» DO THIS
Please recast every line of the entries below as a JSON list of strings, one string per line, leaving out blank lines.

(Pointing entries for text and items)

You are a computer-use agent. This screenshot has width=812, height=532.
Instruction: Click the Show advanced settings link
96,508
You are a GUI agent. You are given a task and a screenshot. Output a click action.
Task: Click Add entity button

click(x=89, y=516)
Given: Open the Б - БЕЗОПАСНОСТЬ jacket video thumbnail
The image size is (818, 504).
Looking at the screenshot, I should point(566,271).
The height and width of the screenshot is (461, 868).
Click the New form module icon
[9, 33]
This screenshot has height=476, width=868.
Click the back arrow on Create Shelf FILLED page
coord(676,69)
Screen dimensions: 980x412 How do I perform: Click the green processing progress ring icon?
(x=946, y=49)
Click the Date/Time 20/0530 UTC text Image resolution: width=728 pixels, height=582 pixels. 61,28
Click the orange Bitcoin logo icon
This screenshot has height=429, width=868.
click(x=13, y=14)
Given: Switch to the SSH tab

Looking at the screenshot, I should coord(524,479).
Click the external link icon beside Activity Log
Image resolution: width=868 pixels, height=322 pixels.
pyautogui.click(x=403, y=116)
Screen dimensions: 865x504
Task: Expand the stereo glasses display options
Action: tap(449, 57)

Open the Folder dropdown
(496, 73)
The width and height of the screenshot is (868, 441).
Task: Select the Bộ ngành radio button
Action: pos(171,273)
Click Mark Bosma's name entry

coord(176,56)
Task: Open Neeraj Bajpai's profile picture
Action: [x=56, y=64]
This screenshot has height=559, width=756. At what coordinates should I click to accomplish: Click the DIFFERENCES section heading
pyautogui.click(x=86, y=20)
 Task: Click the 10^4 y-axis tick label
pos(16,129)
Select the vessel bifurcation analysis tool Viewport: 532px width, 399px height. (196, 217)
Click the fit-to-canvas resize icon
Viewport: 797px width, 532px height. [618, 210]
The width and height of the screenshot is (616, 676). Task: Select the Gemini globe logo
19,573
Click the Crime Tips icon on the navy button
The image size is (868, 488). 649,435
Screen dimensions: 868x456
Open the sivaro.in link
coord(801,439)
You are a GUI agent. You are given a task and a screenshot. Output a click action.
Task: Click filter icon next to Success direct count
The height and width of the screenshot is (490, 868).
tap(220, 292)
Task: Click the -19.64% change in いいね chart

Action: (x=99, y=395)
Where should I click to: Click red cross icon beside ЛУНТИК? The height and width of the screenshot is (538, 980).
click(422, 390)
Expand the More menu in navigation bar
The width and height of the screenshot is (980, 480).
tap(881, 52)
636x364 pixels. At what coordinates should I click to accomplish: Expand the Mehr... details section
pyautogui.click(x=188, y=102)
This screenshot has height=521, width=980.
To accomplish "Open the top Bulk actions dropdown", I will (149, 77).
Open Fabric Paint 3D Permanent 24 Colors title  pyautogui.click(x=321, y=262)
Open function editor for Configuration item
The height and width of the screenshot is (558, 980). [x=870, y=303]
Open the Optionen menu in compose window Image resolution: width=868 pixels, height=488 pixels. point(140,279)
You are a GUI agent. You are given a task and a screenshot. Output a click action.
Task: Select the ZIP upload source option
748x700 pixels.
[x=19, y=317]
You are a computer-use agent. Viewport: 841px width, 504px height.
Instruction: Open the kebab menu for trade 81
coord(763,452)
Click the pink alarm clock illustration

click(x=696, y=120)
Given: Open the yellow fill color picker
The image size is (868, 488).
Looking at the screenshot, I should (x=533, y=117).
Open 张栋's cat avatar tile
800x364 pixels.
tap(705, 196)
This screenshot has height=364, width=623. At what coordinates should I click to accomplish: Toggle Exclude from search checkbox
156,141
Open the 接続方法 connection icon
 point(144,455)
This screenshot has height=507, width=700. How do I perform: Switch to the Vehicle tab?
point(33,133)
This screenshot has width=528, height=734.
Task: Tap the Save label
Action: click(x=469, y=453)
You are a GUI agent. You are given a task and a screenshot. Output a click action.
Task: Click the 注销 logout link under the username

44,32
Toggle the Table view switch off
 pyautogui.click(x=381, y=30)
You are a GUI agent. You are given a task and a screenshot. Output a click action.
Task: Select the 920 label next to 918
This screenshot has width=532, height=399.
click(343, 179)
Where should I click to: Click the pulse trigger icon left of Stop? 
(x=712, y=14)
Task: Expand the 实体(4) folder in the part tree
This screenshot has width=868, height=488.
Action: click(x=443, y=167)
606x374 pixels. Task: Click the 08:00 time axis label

» THE RESULT
[
  "You are a computer-use agent. This screenshot has width=812, height=532.",
  "Instruction: Click the Show advanced settings link",
  "96,508",
  "You are a GUI agent. You are given a task and a screenshot. Output a click action.",
  "Task: Click Add entity button",
  "click(x=89, y=516)",
  "Given: Open the Б - БЕЗОПАСНОСТЬ jacket video thumbnail",
  "The image size is (818, 504).",
  "Looking at the screenshot, I should point(566,271).",
  "The height and width of the screenshot is (461, 868).",
  "Click the New form module icon",
  "[9, 33]",
  "This screenshot has height=476, width=868.",
  "Click the back arrow on Create Shelf FILLED page",
  "coord(676,69)",
  "Screen dimensions: 980x412 How do I perform: Click the green processing progress ring icon?",
  "(x=946, y=49)",
  "Click the Date/Time 20/0530 UTC text Image resolution: width=728 pixels, height=582 pixels. 61,28",
  "Click the orange Bitcoin logo icon",
  "This screenshot has height=429, width=868.",
  "click(x=13, y=14)",
  "Given: Switch to the SSH tab",
  "Looking at the screenshot, I should coord(524,479).",
  "Click the external link icon beside Activity Log",
  "Image resolution: width=868 pixels, height=322 pixels.",
  "pyautogui.click(x=403, y=116)",
  "Screen dimensions: 865x504",
  "Task: Expand the stereo glasses display options",
  "Action: tap(449, 57)",
  "Open the Folder dropdown",
  "(496, 73)",
  "The width and height of the screenshot is (868, 441).",
  "Task: Select the Bộ ngành radio button",
  "Action: pos(171,273)",
  "Click Mark Bosma's name entry",
  "coord(176,56)",
  "Task: Open Neeraj Bajpai's profile picture",
  "Action: [x=56, y=64]",
  "This screenshot has height=559, width=756. At what coordinates should I click to accomplish: Click the DIFFERENCES section heading",
  "pyautogui.click(x=86, y=20)",
  " Task: Click the 10^4 y-axis tick label",
  "pos(16,129)",
  "Select the vessel bifurcation analysis tool Viewport: 532px width, 399px height. (196, 217)",
  "Click the fit-to-canvas resize icon",
  "Viewport: 797px width, 532px height. [618, 210]",
  "The width and height of the screenshot is (616, 676). Task: Select the Gemini globe logo",
  "19,573",
  "Click the Crime Tips icon on the navy button",
  "The image size is (868, 488). 649,435",
  "Screen dimensions: 868x456",
  "Open the sivaro.in link",
  "coord(801,439)",
  "You are a GUI agent. You are given a task and a screenshot. Output a click action.",
  "Task: Click filter icon next to Success direct count",
  "The height and width of the screenshot is (490, 868).",
  "tap(220, 292)",
  "Task: Click the -19.64% change in いいね chart",
  "Action: (x=99, y=395)",
  "Where should I click to: Click red cross icon beside ЛУНТИК? The height and width of the screenshot is (538, 980).",
  "click(422, 390)",
  "Expand the More menu in navigation bar",
  "The width and height of the screenshot is (980, 480).",
  "tap(881, 52)",
  "636x364 pixels. At what coordinates should I click to accomplish: Expand the Mehr... details section",
  "pyautogui.click(x=188, y=102)",
  "This screenshot has height=521, width=980.",
  "To accomplish \"Open the top Bulk actions dropdown\", I will (149, 77).",
  "Open Fabric Paint 3D Permanent 24 Colors title  pyautogui.click(x=321, y=262)",
  "Open function editor for Configuration item",
  "The height and width of the screenshot is (558, 980). [x=870, y=303]",
  "Open the Optionen menu in compose window Image resolution: width=868 pixels, height=488 pixels. point(140,279)",
  "You are a GUI agent. You are given a task and a screenshot. Output a click action.",
  "Task: Select the ZIP upload source option",
  "748x700 pixels.",
  "[x=19, y=317]",
  "You are a computer-use agent. Viewport: 841px width, 504px height.",
  "Instruction: Open the kebab menu for trade 81",
  "coord(763,452)",
  "Click the pink alarm clock illustration",
  "click(x=696, y=120)",
  "Given: Open the yellow fill color picker",
  "The image size is (868, 488).",
  "Looking at the screenshot, I should (x=533, y=117).",
  "Open 张栋's cat avatar tile",
  "800x364 pixels.",
  "tap(705, 196)",
  "This screenshot has height=364, width=623. At what coordinates should I click to accomplish: Toggle Exclude from search checkbox",
  "156,141",
  "Open the 接続方法 connection icon",
  " point(144,455)",
  "This screenshot has height=507, width=700. How do I perform: Switch to the Vehicle tab?",
  "point(33,133)",
  "This screenshot has width=528, height=734.",
  "Task: Tap the Save label",
  "Action: click(x=469, y=453)",
  "You are a GUI agent. You are given a task and a screenshot. Output a click action.",
  "Task: Click the 注销 logout link under the username",
  "44,32",
  "Toggle the Table view switch off",
  " pyautogui.click(x=381, y=30)",
  "You are a GUI agent. You are given a task and a screenshot. Output a click action.",
  "Task: Select the 920 label next to 918",
  "This screenshot has width=532, height=399.",
  "click(343, 179)",
  "Where should I click to: Click the pulse trigger icon left of Stop? ",
  "(x=712, y=14)",
  "Task: Expand the 实体(4) folder in the part tree",
  "This screenshot has width=868, height=488.",
  "Action: click(x=443, y=167)",
  "606x374 pixels. Task: Click the 08:00 time axis label"
]